◆ Your objective ◆
Keep only the lines of the material below that contain the word "number". Copy those lines.

◆ Data section ◆
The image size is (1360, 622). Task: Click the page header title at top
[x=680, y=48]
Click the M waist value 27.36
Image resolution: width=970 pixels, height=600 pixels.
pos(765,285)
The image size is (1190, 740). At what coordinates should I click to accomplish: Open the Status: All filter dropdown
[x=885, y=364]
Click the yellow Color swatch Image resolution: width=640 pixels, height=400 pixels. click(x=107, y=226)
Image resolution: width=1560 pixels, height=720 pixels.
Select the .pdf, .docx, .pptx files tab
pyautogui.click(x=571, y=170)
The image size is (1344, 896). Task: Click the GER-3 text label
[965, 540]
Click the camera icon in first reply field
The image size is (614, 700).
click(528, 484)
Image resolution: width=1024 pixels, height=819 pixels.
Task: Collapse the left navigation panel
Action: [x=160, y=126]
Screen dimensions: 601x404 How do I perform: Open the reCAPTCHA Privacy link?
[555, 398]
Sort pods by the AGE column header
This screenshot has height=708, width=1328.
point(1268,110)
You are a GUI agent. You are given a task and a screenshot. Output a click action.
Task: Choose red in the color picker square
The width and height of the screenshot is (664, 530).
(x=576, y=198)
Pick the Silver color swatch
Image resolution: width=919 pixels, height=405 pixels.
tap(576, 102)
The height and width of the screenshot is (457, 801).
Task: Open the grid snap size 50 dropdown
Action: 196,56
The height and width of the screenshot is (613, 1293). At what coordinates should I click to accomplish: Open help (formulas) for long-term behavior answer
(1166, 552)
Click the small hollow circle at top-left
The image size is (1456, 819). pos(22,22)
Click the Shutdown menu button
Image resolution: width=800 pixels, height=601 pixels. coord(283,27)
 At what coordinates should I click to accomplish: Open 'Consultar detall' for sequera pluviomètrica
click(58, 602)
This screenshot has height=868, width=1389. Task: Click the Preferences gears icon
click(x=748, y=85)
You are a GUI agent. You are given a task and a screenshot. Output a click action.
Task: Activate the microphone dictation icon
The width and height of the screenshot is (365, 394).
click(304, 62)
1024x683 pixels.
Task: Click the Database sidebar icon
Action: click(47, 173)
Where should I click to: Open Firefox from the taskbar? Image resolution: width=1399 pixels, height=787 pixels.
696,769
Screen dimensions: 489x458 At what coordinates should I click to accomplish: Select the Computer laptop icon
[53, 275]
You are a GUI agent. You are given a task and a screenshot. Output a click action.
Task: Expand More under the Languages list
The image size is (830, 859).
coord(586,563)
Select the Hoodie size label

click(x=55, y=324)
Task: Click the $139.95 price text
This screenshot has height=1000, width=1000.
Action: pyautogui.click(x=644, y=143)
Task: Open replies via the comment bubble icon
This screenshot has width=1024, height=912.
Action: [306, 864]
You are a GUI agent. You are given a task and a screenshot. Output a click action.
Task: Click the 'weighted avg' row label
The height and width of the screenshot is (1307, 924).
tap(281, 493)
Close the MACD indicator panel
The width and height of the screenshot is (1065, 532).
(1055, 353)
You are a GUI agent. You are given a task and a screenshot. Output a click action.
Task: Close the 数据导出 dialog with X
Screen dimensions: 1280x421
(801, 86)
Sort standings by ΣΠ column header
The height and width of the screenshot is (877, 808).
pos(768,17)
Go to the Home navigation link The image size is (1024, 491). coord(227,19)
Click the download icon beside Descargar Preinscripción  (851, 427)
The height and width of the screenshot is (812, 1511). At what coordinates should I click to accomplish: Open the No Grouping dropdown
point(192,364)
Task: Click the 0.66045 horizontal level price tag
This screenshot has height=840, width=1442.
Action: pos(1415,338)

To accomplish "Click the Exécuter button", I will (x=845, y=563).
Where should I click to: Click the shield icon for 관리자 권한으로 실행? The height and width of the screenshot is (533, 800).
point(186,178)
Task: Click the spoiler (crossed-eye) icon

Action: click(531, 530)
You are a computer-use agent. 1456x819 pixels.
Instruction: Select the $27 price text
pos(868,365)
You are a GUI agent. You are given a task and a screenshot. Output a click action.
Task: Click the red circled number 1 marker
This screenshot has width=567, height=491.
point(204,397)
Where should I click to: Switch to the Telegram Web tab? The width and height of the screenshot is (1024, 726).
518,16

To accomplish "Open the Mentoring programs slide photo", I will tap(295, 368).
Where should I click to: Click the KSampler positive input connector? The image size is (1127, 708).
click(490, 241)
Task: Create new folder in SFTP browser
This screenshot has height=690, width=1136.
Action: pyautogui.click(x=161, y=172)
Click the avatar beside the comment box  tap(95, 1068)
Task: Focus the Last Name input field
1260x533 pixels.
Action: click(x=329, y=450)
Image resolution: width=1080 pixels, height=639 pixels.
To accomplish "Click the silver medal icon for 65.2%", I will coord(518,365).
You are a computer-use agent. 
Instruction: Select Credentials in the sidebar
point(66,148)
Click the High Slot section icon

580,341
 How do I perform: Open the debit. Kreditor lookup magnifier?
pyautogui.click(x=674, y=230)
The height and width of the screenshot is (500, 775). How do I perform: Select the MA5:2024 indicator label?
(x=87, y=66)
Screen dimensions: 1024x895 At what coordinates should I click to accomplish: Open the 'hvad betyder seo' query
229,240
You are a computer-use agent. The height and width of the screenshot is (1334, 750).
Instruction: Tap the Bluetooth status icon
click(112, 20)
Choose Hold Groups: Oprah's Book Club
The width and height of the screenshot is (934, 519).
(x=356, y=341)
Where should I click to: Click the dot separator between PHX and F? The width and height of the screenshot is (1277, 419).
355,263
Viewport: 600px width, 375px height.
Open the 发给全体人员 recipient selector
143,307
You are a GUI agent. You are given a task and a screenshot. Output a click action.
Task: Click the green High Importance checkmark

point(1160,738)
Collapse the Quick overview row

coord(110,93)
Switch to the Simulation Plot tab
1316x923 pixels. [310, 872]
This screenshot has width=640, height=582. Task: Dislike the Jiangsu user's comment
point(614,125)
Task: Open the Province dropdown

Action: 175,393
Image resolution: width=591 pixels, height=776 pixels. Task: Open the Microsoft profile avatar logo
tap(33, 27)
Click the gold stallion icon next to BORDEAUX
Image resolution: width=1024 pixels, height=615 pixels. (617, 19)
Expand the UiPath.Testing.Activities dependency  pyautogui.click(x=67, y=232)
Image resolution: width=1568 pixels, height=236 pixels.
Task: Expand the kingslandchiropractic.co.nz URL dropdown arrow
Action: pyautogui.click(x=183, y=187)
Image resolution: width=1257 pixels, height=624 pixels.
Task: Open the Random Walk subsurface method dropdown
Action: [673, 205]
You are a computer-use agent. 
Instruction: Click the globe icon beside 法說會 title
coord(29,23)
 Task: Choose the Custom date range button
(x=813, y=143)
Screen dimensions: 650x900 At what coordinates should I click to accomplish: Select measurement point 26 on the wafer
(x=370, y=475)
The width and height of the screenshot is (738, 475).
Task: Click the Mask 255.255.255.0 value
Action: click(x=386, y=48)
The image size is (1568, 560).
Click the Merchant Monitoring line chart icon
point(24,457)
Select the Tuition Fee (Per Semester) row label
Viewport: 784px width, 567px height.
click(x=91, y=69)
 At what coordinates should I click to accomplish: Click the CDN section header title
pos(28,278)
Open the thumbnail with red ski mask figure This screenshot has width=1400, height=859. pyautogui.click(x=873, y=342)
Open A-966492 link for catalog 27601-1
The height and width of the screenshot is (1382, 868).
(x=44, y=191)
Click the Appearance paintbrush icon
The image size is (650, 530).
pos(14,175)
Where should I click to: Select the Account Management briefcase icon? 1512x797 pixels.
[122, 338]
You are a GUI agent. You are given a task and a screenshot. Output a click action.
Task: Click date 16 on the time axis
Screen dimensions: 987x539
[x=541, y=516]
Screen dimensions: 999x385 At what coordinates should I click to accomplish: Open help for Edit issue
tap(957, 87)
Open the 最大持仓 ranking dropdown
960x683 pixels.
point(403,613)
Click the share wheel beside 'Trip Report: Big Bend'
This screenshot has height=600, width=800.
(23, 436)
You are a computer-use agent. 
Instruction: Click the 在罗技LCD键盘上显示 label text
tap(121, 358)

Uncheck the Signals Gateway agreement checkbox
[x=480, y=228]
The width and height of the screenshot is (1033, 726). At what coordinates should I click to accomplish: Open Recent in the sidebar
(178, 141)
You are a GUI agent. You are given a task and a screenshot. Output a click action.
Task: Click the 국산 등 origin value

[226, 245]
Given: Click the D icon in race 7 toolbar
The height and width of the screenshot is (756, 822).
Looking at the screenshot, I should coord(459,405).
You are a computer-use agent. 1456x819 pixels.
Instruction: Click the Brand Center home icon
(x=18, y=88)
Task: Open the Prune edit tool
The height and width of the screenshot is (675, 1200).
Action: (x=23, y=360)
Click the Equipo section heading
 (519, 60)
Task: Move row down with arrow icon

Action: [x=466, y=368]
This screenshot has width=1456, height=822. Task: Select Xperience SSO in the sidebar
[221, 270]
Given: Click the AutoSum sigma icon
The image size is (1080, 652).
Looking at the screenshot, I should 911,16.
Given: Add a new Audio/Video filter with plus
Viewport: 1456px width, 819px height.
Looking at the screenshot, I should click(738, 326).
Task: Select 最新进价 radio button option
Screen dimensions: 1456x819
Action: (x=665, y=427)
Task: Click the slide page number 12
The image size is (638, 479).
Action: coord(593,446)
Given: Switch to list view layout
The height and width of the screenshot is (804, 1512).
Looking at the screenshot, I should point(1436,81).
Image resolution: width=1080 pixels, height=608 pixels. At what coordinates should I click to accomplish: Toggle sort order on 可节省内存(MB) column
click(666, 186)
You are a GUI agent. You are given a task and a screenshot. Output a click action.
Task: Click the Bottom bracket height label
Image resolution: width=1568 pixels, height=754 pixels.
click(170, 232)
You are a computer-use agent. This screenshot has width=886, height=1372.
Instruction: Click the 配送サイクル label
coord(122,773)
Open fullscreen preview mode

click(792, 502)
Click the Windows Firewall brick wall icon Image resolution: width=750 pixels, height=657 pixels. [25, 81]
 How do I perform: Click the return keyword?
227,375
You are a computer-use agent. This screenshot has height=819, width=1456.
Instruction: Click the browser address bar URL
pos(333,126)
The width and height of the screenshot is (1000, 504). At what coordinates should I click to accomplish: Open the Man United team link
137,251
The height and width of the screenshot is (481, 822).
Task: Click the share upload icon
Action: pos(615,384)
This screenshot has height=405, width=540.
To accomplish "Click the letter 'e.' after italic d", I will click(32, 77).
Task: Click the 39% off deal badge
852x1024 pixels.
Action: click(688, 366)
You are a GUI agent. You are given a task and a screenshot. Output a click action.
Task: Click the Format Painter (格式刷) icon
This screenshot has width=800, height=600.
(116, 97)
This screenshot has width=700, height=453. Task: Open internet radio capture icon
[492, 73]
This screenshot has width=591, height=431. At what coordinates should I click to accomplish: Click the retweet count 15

◆ Solution to this exercise ◆
Task: Click the red circled number 1 marker
Task: Click the slide page number 12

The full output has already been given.